Let $$A=\left[\begin{array}{cc}2 & 3 \\ 1 & 2\end{array}\right] .$$ Suppose a row operation is applied to A and the result is $$B=\left[\begin{array}{cc}1 & 2 \\ 2 & 3\end{array}\right]$$Find the elementary matrix $$E$$ that represents this row operation.

Answer

**step1** Understanding the problem

We are given two matrices, A and B. We are told that matrix B is the result of applying a single row operation to matrix A. Our task is to identify this row operation and then find the elementary matrix E that represents this operation, such that when E is multiplied by A, the result is B ($$EA = B$$).
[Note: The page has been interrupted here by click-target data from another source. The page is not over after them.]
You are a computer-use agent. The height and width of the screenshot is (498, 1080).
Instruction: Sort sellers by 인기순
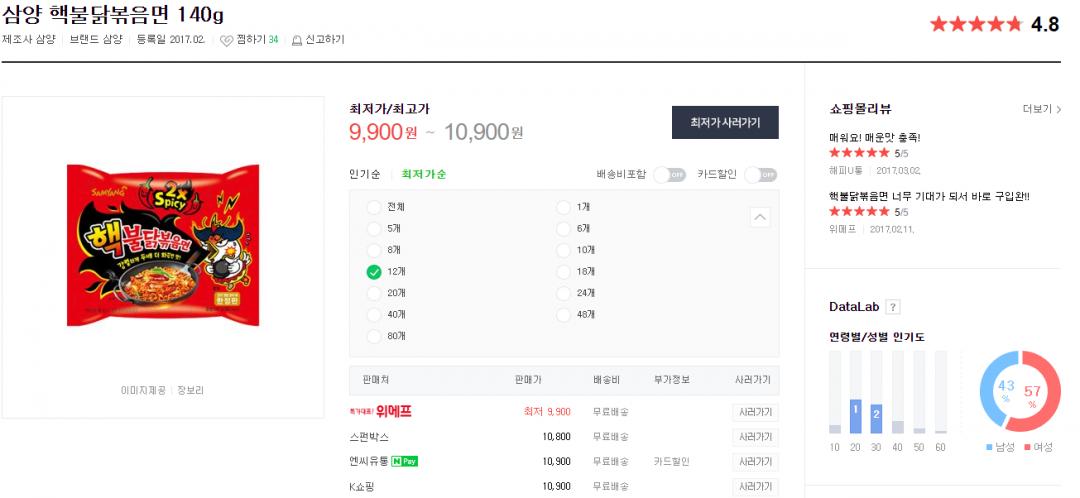364,174
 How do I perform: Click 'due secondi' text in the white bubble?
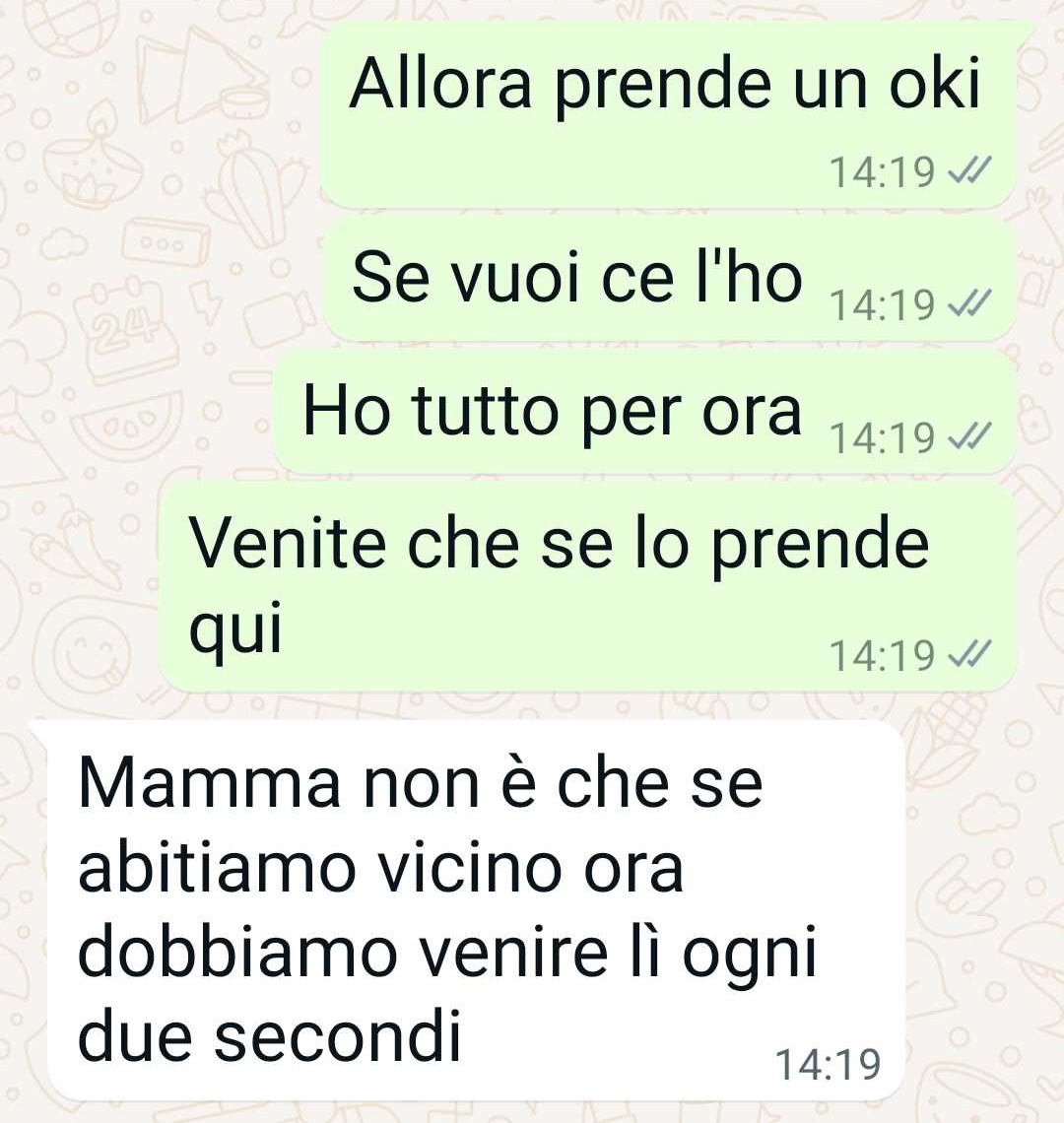[x=269, y=1035]

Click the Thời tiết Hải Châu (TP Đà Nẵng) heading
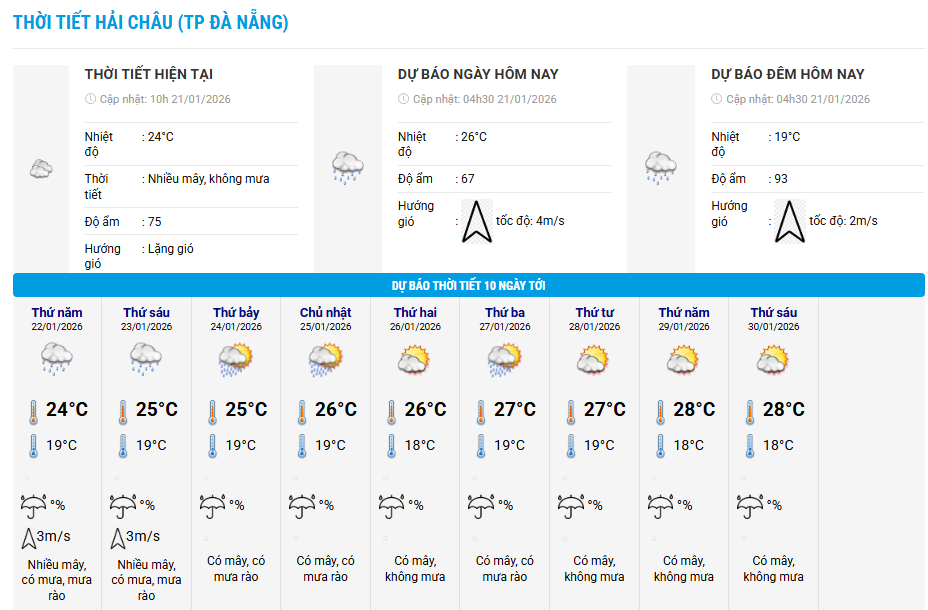click(151, 22)
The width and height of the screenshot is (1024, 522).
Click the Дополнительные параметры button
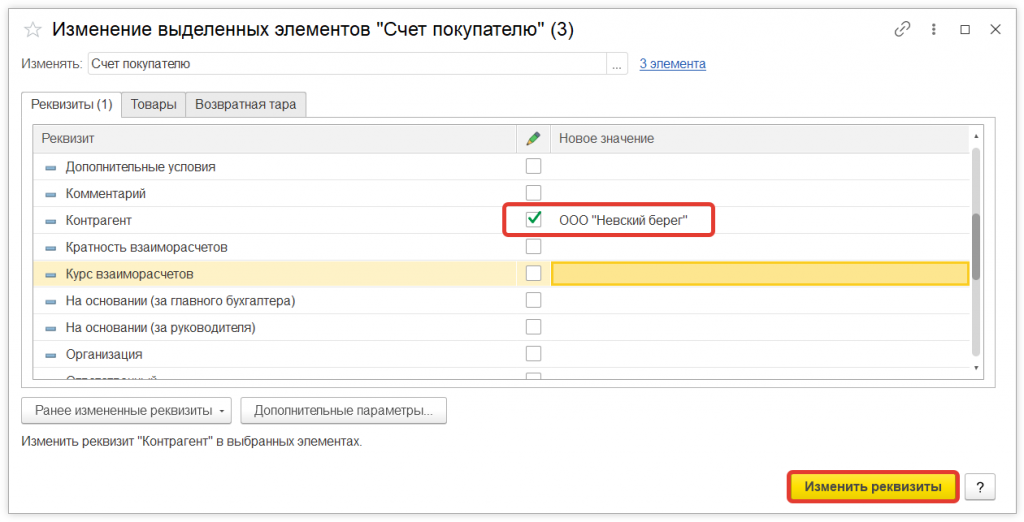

**step2** Identifying Matrix A and Matrix B

The initial matrix A is given as:
$$A=\left[\begin{array}{cc}2 & 3 \\ 1 & 2\end{array}\right]$$
The resulting matrix B, after the row operation, is given as:
$$B=\left[\begin{array}{cc}1 & 2 \\ 2 & 3\end{array}\right]$$

**step3** Analyzing the row operation performed

To determine the row operation, we compare the rows of matrix A with the rows of matrix B.
The first row of A is [2 3].
The second row of A is [1 2].
The first row of B is [1 2].
The second row of B is [2 3].
Upon comparison, we observe that the first row of B is identical to the second row of A, and the second row of B is identical to the first row of A. This indicates that the row operation performed on A to obtain B was a swap of the first row with the second row (R1 <=> R2).
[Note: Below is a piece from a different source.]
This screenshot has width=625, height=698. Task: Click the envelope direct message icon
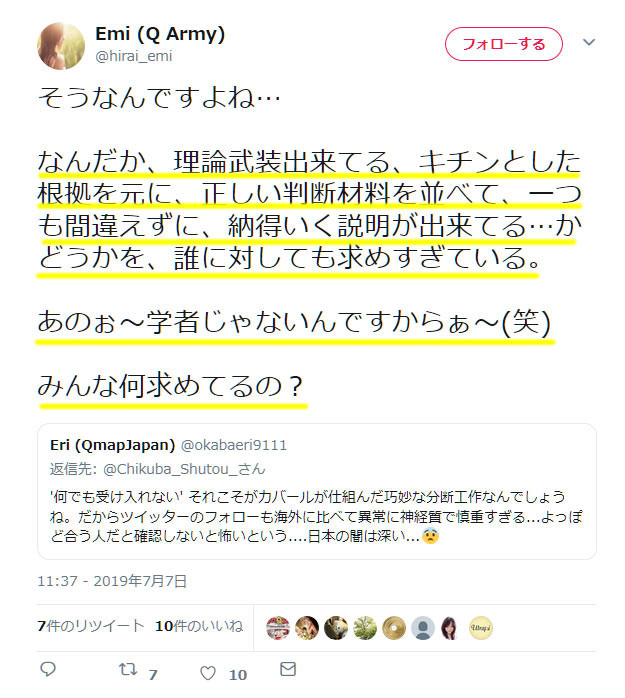pos(288,669)
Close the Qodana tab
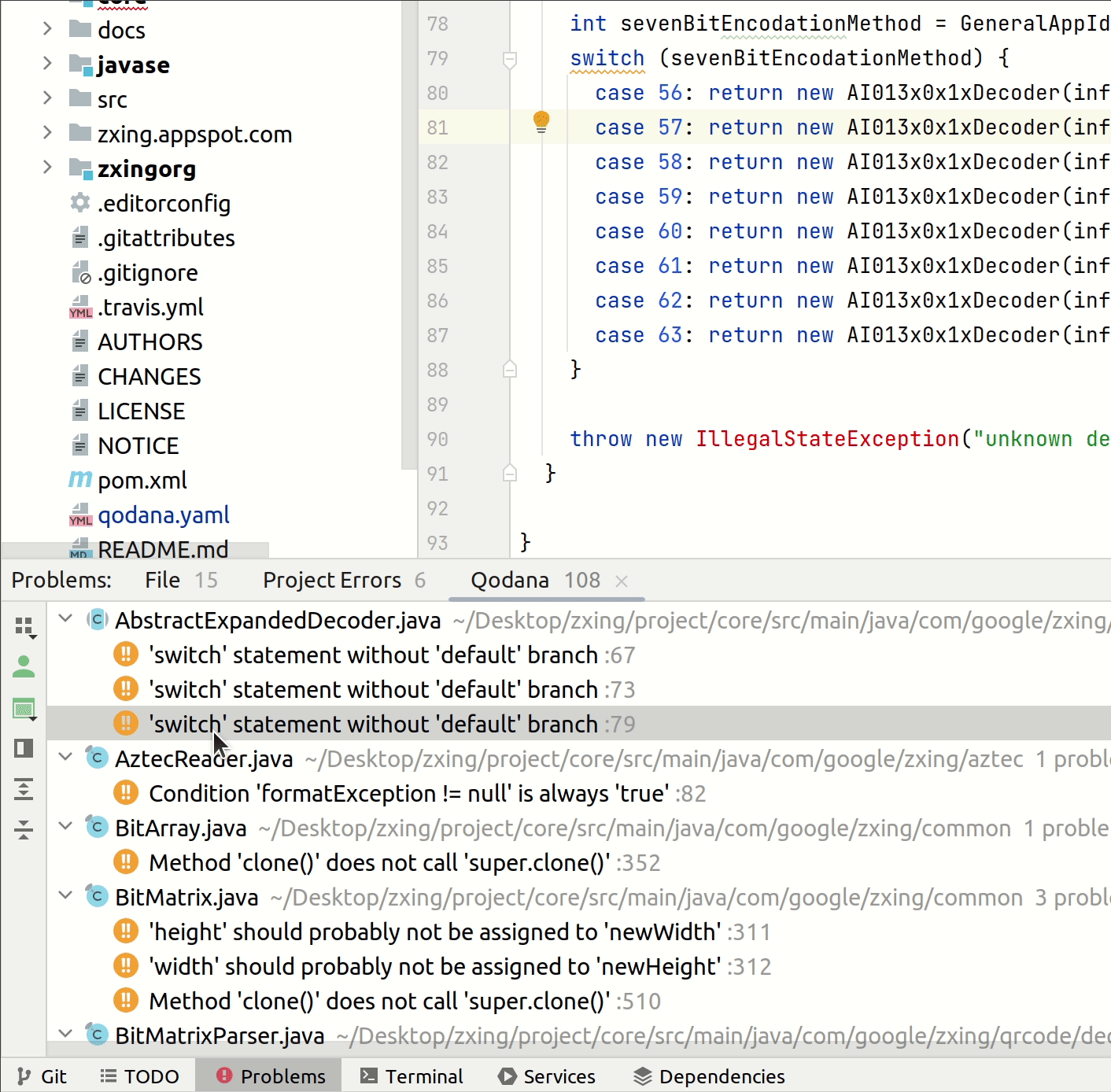 pos(622,581)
**step4** Constructing the elementary matrix E

An elementary matrix is formed by performing the exact same row operation on an identity matrix of the same dimensions as the matrix A (in this case, a 2x2 identity matrix).
The 2x2 identity matrix is:
$$I=\left[\begin{array}{cc}1 & 0 \\ 0 & 1\end{array}\right]$$
Now, we apply the row operation (R1 <=> R2) to the identity matrix I. We swap its first row with its second row:
The original first row [1 0] moves to the second row position.
The original second row [0 1] moves to the first row position.
Therefore, the elementary matrix E that represents this row operation is:
$$E=\left[\begin{array}{cc}0 & 1 \\ 1 & 0\end{array}\right]$$

**step5** Verifying the elementary matrix

To confirm that our elementary matrix E is correct, we multiply E by A and check if the product equals B.
$$EA = \left[\begin{array}{cc}0 & 1 \\ 1 & 0\end{array}\right] \left[\begin{array}{cc}2 & 3 \\ 1 & 2\end{array}\right]$$
We perform matrix multiplication:
For the element in the first row, first column: $$(0 \times 2) + (1 \times 1) = 0 + 1 = 1$$
For the element in the first row, second column: $$(0 \times 3) + (1 \times 2) = 0 + 2 = 2$$
For the element in the second row, first column: $$(1 \times 2) + (0 \times 1) = 2 + 0 = 2$$
For the element in the second row, second column: $$(1 \times 3) + (0 \times 2) = 3 + 0 = 3$$
The resulting product matrix is:
$$EA = \left[\begin{array}{cc}1 & 2 \\ 2 & 3\end{array}\right]$$
This resulting matrix is indeed matrix B. Thus, our elementary matrix E is correct.